Continuing on from my previous post
August & September:
I started some exploration into E-textiles with an innate human connection, either information traveling from human to technology, or vice versa. One particular area of interest was Haptic feedback. This actually stemmed from a short project I undertook as part of my MA course, which focused on the idea of augmenting human abilities through technology, with the underlying principle being sensory substitution. At that time, I was considering a non-textiles sensory substitution device, but I felt there was potential to look at how to use textiles in the same way. I explored two options: vibrotactile and electrotactile feedback.
For vibrotactile feedback, I looked at extracting the working principle behind vibration motors and transferring it to textiles. This proved challenging, without any significant advantages over integrating conventional vibration motors to textiles. Electrotactile feedback considered using electrical muscle stimulation (EMS) as feedback. However, while it is technically relatively easy to make a textiles-based electrode, making a good textiles-based electrode proved challenging. I didn't have the materials to make a dry textiles-based electrode.
Another option, which I had considered is the use of piezoelectric material to produce vibrotactile feedback. However, similar issues as with the electrotactile feedback, difficult and expensive to acquire piezoelectric film. The piezomaterial option is still open, as I look to more accessible alternatives.
On the other side of the coin, I did look at human to technology, principally EMG. Also this option presented the same problem as the EMS idea: making a good textiles-based electrode.
However, my second project of the month, the Stretch fabric visualiser, did yield some success. This device is basically an Adafruit Feather M0 with a simple LED gauge and buzzer. It's designed to provide a more elegant solution to using crocodile clips with the Arduino and a computer. You attach metal snaps to your fabric, connect the corresponding snaps to the device. It has calibration phase, so that the coding doesn't have to be modified for each type of knitted fabric. Once the calibration phase is over, the device's gauge and tone should correspond to different amounts of stretch.
It's designed to allow someone to visualise the relationship between the stretching of the fabric to a reaction by the device. For examples, you may want to see how much you have to stretch the fabric to produce a certain tone. i.e. different knit structures may stretch a lot before the maximum level on the gauge can be achieved. Also, it was found that other kinds of interactions could produce a reaction by the visualiser, such as a scrunching of the fabric. While it's not as big of a reaction, it would be interesting to implement it in an interactive textiles scenario.
This big news in November was that I FINALLY got some training for the Shima Seiki Training. After much back and forth, it turns out the simplest option was to got back to the UK to attend a training course with Shima UK. The course was specifically in the Design package, but I was introduced to the automatic system, to allow the design to be transferred to the knitting machine.

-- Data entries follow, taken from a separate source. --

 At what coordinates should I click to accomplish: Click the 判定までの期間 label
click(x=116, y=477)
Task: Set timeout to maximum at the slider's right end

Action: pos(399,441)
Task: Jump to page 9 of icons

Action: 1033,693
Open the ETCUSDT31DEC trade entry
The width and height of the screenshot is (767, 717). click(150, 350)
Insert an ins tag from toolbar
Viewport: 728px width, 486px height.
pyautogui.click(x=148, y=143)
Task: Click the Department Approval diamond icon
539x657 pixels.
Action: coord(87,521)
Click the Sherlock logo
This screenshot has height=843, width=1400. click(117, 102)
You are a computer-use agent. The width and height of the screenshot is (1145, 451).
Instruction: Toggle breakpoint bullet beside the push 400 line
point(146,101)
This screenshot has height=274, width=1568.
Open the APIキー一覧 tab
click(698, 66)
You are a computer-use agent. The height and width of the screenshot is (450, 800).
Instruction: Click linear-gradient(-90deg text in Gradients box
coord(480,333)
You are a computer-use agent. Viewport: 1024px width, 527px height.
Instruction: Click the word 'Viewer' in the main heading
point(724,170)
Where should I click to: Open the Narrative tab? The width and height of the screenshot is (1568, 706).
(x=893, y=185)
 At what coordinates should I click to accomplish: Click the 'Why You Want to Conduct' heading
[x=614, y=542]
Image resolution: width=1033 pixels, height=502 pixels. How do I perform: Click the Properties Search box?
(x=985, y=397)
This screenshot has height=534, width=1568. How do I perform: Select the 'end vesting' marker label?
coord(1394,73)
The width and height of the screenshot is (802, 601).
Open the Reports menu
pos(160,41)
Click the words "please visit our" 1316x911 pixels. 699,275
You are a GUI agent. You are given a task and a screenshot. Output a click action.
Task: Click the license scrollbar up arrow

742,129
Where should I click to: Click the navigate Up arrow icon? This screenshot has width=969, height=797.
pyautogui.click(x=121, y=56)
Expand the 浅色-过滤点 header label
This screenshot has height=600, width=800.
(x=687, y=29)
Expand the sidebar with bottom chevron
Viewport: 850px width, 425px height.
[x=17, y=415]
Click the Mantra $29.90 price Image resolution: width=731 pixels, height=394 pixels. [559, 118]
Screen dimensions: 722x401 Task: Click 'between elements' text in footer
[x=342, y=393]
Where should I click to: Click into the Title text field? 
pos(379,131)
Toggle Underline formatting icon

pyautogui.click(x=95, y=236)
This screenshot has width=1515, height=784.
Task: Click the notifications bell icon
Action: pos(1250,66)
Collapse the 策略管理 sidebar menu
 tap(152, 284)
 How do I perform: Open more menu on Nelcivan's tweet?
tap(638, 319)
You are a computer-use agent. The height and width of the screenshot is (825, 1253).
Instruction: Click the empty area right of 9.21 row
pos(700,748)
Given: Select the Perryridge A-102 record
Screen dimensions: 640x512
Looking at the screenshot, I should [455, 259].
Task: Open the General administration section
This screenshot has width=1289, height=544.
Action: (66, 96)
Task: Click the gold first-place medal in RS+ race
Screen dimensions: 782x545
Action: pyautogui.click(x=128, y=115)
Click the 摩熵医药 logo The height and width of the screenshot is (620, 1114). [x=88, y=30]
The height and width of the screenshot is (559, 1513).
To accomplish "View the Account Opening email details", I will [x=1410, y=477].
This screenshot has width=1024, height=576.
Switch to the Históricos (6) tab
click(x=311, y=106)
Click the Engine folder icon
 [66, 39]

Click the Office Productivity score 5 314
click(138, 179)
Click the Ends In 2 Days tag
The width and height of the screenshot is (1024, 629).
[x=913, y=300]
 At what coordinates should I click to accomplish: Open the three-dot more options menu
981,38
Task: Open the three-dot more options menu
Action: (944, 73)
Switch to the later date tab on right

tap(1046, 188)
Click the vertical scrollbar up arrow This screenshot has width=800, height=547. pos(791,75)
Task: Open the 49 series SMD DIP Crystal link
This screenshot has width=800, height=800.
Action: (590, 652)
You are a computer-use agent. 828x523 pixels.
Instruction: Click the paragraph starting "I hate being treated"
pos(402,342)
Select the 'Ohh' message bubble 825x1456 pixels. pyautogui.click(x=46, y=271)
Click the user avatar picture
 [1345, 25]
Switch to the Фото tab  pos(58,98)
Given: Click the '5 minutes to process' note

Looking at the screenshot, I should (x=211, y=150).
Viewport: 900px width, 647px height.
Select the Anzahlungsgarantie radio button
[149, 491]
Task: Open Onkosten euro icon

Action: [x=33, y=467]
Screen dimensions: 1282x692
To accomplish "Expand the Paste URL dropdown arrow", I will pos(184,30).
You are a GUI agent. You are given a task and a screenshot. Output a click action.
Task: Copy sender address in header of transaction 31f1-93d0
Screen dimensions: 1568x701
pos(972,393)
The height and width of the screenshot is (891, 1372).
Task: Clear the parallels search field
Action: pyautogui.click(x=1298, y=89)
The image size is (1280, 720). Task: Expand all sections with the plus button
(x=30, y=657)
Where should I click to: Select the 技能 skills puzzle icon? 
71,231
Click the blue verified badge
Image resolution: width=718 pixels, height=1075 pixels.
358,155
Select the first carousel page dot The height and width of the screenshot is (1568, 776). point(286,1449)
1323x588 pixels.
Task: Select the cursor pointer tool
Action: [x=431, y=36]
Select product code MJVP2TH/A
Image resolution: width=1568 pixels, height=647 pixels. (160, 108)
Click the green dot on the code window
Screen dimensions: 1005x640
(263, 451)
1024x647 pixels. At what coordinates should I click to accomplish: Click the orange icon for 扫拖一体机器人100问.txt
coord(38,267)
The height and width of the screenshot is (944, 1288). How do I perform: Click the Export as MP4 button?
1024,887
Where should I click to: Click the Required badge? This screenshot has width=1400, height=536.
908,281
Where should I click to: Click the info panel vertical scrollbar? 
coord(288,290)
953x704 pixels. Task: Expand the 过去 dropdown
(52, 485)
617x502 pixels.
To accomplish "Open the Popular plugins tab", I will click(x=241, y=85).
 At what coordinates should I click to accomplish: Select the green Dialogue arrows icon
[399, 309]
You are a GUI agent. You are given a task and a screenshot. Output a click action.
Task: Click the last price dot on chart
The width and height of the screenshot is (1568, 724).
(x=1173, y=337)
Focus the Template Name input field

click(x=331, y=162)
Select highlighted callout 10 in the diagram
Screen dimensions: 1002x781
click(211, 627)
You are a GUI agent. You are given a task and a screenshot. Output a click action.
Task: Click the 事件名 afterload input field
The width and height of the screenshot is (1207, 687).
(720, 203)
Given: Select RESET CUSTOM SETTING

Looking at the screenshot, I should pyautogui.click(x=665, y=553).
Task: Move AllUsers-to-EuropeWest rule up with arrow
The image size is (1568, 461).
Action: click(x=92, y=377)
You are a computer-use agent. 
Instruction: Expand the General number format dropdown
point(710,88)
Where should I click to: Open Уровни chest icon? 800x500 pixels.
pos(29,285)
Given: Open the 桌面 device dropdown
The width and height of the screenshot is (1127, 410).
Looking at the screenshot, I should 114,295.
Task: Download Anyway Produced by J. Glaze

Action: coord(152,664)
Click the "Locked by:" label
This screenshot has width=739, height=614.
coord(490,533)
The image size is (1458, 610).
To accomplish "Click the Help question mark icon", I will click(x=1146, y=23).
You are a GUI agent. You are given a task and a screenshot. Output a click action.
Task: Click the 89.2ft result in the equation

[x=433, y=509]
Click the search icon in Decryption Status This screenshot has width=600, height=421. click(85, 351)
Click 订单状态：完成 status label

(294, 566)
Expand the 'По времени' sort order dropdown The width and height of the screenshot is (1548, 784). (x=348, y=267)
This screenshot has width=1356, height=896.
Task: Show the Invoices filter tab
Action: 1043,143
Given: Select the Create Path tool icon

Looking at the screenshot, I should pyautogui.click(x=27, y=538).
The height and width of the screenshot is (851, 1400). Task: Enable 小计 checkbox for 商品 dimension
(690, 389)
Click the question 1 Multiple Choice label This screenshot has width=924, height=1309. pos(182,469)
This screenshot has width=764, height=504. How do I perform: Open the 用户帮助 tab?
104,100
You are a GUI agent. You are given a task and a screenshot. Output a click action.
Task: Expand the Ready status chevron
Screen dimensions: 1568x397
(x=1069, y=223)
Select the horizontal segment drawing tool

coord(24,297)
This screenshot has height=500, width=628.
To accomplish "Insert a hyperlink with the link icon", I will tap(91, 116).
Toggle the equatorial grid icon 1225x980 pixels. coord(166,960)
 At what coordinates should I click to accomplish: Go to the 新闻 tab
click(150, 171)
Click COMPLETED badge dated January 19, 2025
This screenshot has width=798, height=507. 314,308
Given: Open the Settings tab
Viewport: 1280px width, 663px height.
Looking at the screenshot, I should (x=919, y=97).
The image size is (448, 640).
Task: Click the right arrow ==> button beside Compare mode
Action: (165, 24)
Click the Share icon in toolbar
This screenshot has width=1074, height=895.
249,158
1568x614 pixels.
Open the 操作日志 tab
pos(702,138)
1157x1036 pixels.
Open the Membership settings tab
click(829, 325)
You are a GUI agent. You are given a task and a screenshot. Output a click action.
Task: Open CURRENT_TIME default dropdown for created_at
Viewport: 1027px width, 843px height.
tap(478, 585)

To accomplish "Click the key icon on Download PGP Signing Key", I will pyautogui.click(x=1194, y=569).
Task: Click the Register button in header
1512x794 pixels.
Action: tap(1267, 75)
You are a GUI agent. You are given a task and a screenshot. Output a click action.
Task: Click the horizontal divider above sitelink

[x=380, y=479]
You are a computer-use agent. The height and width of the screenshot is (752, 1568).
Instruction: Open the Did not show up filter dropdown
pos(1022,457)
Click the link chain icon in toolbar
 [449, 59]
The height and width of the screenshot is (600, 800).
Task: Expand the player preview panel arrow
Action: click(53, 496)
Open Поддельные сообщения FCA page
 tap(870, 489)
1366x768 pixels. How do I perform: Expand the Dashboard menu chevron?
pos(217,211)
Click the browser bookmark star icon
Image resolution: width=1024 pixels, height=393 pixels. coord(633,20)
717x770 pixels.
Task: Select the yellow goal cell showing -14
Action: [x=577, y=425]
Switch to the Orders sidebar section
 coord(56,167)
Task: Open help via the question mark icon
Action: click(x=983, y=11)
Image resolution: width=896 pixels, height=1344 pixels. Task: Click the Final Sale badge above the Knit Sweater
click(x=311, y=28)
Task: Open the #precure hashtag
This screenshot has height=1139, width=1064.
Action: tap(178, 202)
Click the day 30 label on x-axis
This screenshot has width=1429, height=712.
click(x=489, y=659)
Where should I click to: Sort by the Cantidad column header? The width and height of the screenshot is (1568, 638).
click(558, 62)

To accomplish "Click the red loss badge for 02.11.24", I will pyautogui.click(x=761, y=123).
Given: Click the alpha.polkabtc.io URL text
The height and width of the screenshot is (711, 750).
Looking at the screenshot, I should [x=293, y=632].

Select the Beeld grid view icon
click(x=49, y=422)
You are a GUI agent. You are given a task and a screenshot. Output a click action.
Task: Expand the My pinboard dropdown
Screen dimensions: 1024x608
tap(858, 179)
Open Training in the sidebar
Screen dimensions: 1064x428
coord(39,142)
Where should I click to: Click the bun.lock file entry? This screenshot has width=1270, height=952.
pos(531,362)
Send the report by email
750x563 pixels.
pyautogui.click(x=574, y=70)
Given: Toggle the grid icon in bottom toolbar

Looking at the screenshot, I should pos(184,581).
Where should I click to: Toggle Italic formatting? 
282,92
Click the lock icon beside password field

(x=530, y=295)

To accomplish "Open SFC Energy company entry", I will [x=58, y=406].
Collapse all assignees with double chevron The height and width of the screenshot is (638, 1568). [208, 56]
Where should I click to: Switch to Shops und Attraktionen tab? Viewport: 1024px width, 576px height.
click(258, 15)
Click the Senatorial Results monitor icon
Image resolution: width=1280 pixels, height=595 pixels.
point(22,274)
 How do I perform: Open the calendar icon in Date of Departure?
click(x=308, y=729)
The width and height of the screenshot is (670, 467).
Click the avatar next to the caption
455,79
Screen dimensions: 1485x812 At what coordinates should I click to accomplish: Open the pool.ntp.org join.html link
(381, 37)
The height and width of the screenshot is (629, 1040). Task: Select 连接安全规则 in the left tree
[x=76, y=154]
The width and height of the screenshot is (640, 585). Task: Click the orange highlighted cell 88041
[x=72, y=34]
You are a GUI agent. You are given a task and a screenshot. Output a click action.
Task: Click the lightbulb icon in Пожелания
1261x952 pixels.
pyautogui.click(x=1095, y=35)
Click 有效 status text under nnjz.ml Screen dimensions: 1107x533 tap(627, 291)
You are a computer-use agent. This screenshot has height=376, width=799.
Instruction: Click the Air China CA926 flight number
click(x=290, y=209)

Another significant event for the whole lab group was Gerontech, an expo centred around technology for an aging population. My colleague Heeyoung Kim has designed an interactive textiles wall panel for use in Multi-sensory environments, particularly by people with Dementia. The lab is fortunate to have expertise in different textiles production techniques, and collaboration with an electronics company. My contribution was through the knitted E-textiles red tassels, as seen in the image below. Other members of the lab group contributed weaving, electronics and embellishment expertise .
We start the year with an exhibition, and we end the year with an exhibition. The Universal Materiality exhibition (18-26 December 2018) presented the work produced as a result of the collaboration between PolyU and Parsons, in relation to the Open Style Lab summer programme. The summer programme is a ten week programme that aims to reconsider the design of fashionable garments for people with disabilities, by making the garments stylish as well as functional. Items exhibited ranged from 3D printed to E-textiles samples. One of the garments designed as part of the programme was also exhibited.
That summaries what has happened over the year, missing out the detail about review literature and writing papers. I hope to post again about what is upcoming this year.